Vehicle class is the biggest factor. Economy cars carry lower deductibles because they’re cheaper to repair. SUVs, minivans, and premium vehicles cost more to fix and tend to come with higher deductibles. Common figures across the industry are $0, $500, $1,000, and $2,500, depending on the waiver tier and car category.
Waiver tier matters just as much. Most rental companies sell multiple levels of protection. A basic CDW might leave you with a $1,500 deductible, while a “super” or “premium” CDW reduces it to $500 or even $0. These upgraded waivers cost more per day, so the trade-off is a higher daily rate for a lower deductible.
Rental location plays a role too. Airport locations, high-tourism areas, and regions with elevated accident or theft rates tend to carry higher deductibles and daily waiver costs. The rental company is pricing its risk, and that risk varies by geography.
Driver age adds cost for younger renters. Drivers under 25 commonly face a surcharge of $10 to $65 per day on top of the base rental rate. Whether the deductible itself is higher for younger drivers varies by company, but the overall cost of renting definitely goes up.
A Collision Damage Waiver reduces your financial responsibility if the rental car is damaged in an accident. A Loss Damage Waiver does the same thing but also covers theft, which is why most major U.S. rental companies sell LDW rather than CDW. Despite the word “waiver,” these products function like insurance from the renter’s perspective, even though they’re technically contractual agreements that waive the company’s right to charge you for covered damage beyond your deductible.
A typical CDW or LDW covers collision damage, single-vehicle accidents, and theft or loss of the vehicle. Some higher-tier products also cover minor body scratches and dents.1ACRISS. Coverages and Insurances The daily cost for a waiver at the rental counter generally runs $10 to $30, though it can exceed $30 at premium locations or for larger vehicles.

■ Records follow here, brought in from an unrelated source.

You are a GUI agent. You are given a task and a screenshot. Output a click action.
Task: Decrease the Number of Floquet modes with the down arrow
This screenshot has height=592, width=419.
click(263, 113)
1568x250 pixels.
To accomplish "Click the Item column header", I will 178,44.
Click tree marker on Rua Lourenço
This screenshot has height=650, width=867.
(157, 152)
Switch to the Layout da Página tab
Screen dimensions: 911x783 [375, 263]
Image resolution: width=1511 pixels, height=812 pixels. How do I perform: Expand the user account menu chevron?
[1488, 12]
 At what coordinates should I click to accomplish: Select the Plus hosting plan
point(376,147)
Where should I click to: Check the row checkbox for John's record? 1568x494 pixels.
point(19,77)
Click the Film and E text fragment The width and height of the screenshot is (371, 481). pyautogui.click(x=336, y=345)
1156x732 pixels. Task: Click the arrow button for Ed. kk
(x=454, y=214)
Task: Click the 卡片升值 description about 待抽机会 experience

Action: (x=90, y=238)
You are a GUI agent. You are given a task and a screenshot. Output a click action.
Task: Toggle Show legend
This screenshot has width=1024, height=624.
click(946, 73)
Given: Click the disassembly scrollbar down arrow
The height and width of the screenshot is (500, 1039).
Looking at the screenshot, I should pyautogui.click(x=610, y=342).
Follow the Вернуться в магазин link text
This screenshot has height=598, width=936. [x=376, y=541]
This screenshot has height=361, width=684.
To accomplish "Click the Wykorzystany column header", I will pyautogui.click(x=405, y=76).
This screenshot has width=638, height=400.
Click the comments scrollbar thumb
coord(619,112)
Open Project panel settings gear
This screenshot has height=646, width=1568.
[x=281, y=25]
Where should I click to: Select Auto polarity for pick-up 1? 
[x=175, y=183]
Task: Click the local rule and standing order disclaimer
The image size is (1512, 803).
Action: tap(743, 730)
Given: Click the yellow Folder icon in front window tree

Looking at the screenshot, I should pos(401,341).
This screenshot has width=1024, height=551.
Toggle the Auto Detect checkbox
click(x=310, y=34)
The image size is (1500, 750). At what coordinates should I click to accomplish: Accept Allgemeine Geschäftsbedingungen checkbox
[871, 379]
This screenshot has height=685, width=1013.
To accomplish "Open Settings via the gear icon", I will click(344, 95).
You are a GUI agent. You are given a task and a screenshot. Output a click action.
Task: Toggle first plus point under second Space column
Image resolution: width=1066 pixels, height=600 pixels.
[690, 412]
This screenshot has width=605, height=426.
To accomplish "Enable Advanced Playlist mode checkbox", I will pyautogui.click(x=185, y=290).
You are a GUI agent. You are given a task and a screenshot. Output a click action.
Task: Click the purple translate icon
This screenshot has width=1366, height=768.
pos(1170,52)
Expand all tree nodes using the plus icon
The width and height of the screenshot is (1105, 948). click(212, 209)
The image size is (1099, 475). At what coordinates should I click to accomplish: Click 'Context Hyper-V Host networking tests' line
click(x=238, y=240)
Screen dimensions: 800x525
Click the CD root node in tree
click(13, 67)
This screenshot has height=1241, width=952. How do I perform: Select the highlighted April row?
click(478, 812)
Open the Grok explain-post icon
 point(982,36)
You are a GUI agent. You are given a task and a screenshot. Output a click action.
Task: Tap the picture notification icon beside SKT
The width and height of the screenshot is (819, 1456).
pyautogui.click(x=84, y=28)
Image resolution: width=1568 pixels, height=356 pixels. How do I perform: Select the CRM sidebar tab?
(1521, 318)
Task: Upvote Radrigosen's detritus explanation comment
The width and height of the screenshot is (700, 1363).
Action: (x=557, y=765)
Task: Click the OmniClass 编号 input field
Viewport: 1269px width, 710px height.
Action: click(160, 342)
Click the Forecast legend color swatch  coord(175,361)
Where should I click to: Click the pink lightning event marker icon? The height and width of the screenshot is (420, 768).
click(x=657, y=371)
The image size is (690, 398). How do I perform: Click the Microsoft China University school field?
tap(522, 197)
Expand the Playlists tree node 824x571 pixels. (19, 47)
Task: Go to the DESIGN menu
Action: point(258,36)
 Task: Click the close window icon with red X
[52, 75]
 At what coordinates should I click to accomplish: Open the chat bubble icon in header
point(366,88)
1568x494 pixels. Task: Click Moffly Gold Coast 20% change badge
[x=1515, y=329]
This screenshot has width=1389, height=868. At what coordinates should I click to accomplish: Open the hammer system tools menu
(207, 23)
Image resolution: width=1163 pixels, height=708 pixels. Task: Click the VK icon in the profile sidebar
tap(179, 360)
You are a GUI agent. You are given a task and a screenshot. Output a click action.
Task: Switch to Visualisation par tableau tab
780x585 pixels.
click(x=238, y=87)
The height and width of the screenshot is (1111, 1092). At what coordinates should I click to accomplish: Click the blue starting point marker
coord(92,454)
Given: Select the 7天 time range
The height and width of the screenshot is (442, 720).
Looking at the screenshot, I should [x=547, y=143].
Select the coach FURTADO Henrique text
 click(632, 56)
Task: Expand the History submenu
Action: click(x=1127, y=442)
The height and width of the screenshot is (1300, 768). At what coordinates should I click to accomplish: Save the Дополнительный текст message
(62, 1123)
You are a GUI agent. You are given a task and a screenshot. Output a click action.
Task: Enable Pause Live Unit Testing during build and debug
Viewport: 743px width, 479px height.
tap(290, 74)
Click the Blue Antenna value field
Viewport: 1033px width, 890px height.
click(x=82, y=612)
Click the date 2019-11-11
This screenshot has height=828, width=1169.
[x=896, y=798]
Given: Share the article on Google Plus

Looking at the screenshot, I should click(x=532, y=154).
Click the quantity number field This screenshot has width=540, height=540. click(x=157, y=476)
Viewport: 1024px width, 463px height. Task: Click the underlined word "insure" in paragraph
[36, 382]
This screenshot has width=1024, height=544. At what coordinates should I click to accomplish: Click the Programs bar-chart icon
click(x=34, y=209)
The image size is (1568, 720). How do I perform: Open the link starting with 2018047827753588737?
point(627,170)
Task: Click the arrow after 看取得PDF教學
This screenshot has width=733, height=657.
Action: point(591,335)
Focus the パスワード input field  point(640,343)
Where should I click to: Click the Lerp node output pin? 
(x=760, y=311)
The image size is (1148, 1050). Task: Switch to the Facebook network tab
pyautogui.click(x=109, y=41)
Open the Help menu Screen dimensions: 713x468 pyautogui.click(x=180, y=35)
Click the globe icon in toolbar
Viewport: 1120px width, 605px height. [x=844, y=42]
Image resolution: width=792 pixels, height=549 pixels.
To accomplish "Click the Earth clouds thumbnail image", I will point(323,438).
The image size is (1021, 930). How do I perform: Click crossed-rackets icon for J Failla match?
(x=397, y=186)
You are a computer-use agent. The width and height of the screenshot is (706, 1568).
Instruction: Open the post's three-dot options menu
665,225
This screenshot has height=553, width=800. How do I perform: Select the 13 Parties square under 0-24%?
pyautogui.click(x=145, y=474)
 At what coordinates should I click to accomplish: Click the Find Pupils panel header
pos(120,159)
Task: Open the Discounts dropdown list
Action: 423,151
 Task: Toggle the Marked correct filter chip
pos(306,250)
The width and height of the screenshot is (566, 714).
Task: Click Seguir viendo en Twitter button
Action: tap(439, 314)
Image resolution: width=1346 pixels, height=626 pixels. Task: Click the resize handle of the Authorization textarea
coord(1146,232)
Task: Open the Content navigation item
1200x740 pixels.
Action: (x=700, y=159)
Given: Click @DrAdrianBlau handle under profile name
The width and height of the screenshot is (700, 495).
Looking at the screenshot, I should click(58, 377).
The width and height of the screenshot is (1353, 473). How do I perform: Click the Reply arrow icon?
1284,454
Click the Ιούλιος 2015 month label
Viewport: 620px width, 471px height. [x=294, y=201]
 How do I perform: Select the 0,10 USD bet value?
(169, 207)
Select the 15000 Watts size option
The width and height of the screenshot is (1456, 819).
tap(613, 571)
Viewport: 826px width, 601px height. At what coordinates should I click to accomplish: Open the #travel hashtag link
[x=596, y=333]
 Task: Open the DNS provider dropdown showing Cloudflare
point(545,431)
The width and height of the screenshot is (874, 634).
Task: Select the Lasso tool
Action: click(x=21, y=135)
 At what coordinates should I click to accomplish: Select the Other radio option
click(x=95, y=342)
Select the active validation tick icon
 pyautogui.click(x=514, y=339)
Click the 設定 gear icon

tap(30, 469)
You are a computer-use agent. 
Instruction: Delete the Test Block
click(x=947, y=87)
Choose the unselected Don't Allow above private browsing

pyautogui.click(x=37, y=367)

Standard waivers come with a list of situations where the coverage vanishes entirely, leaving you liable for the full cost of damage rather than just your deductible. These exclusions appear in the contract’s fine print, and ignoring them is one of the most expensive mistakes renters make.
Read the exclusions section before you sign. If you’re planning to drive gravel roads or haul sporting equipment that could damage the interior, the basic waiver may not protect you at all.
The deductible caps your share of repair costs, but rental companies can and do charge for other things that sit outside the waiver entirely. These additional charges catch renters off guard because they assume the deductible is their maximum exposure. It’s not.
When a rental car is in the shop, the company loses revenue on that vehicle. Loss of use is a daily charge billed to you for every day the car is out of service during repairs. The daily rate might be your contracted rental rate, the company’s published rate, or a fleet utilization rate, depending on the contract language. Even if your CDW/LDW reduces the damage charge to zero, loss of use may still apply as a separate line item.
A car that’s been in an accident is worth less at resale than an identical car with a clean history, even after perfect repairs. Rental companies sometimes bill renters for this gap in value. The amount is subjective and can range from a few hundred dollars to several thousand. Some higher-tier waivers cover diminished value, but many explicitly exclude it. If the waiver language is vague, expect the company to attempt the charge.
Rental companies charge fees for the internal work of handling a damage claim: opening the file, coordinating repairs, collecting photos, and corresponding with insurers. These fees apply per incident and can be charged even when the waiver covers all repair costs. Some states cap these fees or require them to be “reasonable,” while at least one state prohibits them entirely. The amounts are typically modest compared to repair bills, but they add up when stacked on top of loss of use and diminished value.
The bottom line: your deductible is the floor of what you’ll pay, not the ceiling. Loss of use, diminished value, and admin fees can push your total well above the deductible, particularly for longer repair jobs on newer vehicles.
Before buying anything at the rental counter, check what coverage you already carry. Many renters are already protected through their personal auto policy, their credit card, or both.
If you carry collision and comprehensive coverage on your personal vehicle, that coverage generally extends to rental cars with the same limits and deductibles. The catch is that filing a claim on your personal policy for rental car damage can trigger a rate increase at your next renewal. For some drivers, the long-term cost of higher premiums outweighs the short-term savings of skipping the rental company’s waiver.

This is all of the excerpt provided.